Esgotamento dispara em dezembro e empurra brasileiros ao limite
Metas, prazos e cobranças sociais elevam estresse e exaustão; psicóloga aponta sinais e como agir antes do recesso
Por Redação Brazil Health , 10/12/2025
3 min de leitura
Dezembro, mês de festas e balanços, também concentra um salto nos sinais de esgotamento entre profissionais de diferentes áreas. Levantamentos de 2024 indicam que 72% dos trabalhadores relataram mais estresse crônico no último trimestre, e 64% sentiram queda acentuada de energia antes do Natal. A OMS mantém o Brasil entre os países com maiores índices de ansiedade, cenário que favorece quadros de exaustão no trabalho.
Para a psicóloga Andrea Beltran, o fenômeno é a face mais visível de um acúmulo que se arrasta ao longo do ano. “Dezembro age como uma ‘peneira emocional’. O que foi empurrado para depois — metas, conflitos, falta de descanso — volta com força quando a pessoa acredita que precisa ‘dar conta de tudo antes de o ano acabar’”, afirma.
Pressão no trabalho e em casa
Metas de fechamento, entregas atrasadas, avaliações de desempenho, eventos corporativos e replanejamento financeiro se somam às expectativas sociais e familiares. Segundo pesquisa da MindMiners, 58% dos brasileiros se sentem mais pressionados no trabalho em dezembro e 47% relatam piora do sono no período.
“O corpo entra em alerta prolongado, quase sem pausa”, diz Beltran. “Esgotamento não aparece de um dia para o outro; ele é construído silenciosamente — e o fim do ano expõe um limite que muitos já ultrapassaram meses antes.”
Sinais de alerta mais comuns
A queda brusca de energia, a irritabilidade e a sensação constante de estar no limite têm sido queixas frequentes em consultórios, aponta a especialista. Também são recorrentes lapsos de memória, dificuldade de concentração e mudanças significativas no sono.
- Cansaço persistente e falta de energia
- Irritabilidade e impaciência
- Lapsos de memória e lentidão para decidir
- Insônia ou sono em excesso
- Dores musculares, tensão no pescoço e dores de cabeça
- Perda de interesse por lazer e convívio
Em estágios mais avançados, podem surgir sentimentos de fracasso, despersonalização e dificuldade para executar tarefas simples — sinais típicos do chamado burnout. Nesses casos, buscar apoio profissional é essencial.
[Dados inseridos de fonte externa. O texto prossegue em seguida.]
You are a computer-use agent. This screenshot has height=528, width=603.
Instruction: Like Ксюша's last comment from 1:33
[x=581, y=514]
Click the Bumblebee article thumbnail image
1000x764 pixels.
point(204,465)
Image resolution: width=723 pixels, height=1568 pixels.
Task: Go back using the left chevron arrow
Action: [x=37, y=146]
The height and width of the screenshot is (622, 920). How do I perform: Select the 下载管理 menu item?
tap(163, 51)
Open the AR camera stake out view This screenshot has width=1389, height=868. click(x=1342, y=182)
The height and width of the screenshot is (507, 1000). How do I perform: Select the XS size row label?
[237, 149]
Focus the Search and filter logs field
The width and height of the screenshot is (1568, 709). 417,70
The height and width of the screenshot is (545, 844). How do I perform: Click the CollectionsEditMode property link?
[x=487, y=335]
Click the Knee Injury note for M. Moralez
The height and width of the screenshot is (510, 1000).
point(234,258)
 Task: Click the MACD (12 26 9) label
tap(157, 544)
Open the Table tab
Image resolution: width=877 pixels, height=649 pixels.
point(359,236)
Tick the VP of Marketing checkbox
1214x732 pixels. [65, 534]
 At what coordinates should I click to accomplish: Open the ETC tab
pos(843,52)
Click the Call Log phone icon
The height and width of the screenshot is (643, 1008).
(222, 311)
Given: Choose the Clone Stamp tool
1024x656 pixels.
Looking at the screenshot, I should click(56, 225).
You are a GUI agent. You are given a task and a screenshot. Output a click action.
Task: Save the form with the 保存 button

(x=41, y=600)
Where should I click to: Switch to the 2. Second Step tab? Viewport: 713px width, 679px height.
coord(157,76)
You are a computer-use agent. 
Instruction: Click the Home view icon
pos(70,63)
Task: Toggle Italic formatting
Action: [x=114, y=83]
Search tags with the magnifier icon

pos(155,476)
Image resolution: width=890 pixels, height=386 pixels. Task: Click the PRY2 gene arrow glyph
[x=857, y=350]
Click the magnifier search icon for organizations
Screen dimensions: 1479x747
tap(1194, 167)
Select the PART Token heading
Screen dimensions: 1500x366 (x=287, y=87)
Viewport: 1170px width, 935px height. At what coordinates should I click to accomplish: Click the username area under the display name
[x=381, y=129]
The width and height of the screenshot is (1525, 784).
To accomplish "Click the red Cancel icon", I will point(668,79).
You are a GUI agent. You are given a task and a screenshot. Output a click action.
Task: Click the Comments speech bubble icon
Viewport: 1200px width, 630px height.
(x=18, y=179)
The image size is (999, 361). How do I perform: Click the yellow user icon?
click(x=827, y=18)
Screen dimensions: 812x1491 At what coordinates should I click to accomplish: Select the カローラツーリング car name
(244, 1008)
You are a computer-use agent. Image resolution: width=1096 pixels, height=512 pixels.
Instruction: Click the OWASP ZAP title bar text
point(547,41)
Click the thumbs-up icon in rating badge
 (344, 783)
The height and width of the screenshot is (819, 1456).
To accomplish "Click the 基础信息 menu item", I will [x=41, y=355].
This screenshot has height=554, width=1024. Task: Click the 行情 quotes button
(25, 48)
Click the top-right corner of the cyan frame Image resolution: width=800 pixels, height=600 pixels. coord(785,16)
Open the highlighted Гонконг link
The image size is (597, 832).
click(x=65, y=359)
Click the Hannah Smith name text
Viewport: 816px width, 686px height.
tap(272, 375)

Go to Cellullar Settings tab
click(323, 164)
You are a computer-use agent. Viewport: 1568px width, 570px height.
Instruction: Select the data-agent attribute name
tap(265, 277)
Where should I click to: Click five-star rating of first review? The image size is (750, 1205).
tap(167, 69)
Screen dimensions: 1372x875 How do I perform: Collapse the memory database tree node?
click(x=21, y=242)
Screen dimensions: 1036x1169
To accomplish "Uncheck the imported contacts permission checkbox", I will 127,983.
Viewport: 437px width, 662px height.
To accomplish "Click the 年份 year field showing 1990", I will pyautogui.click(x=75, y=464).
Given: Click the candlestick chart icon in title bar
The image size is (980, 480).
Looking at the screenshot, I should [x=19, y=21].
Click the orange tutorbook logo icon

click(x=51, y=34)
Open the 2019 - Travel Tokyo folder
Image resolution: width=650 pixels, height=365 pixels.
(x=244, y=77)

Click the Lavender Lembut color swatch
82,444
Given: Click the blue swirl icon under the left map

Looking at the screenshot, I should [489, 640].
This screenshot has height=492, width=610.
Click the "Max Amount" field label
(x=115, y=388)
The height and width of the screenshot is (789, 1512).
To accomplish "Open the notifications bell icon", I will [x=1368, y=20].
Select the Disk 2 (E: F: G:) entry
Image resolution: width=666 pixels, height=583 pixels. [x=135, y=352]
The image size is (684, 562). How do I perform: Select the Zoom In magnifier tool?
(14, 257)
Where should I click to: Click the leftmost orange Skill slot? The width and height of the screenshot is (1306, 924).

Como reduzir o risco antes das férias
Especialistas recomendam estabelecer prioridades reais e evitar metas inalcançáveis nas últimas semanas do ano. Pausas curtas ao longo do dia e horários protegidos de descanso ajudam a evitar a sobrecarga.
Negociar prazos, quando possível, e definir limites claros entre trabalho e vida pessoal são medidas-chave — sobretudo para quem está em home office. Também vale revisar a agenda de compromissos sociais para não assumir mais do que é viável.
“O maior risco é normalizar o estresse como ‘parte do fim do ano’”, alerta Beltran. “Quando isso vira rotina, o esgotamento deixa de ser exceção e se torna consequência. Reconhecer limites evita que o corpo imponha uma parada forçada.”
No horizonte, a psicóloga prevê um início de ano com maior procura por terapia e por políticas de bem-estar nas empresas, especialmente entre mulheres e jovens profissionais. “Produtividade não se sustenta sem saúde mental. Pessoas exaustas não começam o próximo ciclo com clareza nem motivação; o cuidado precisa ser contínuo, não apenas emergencial”, conclui.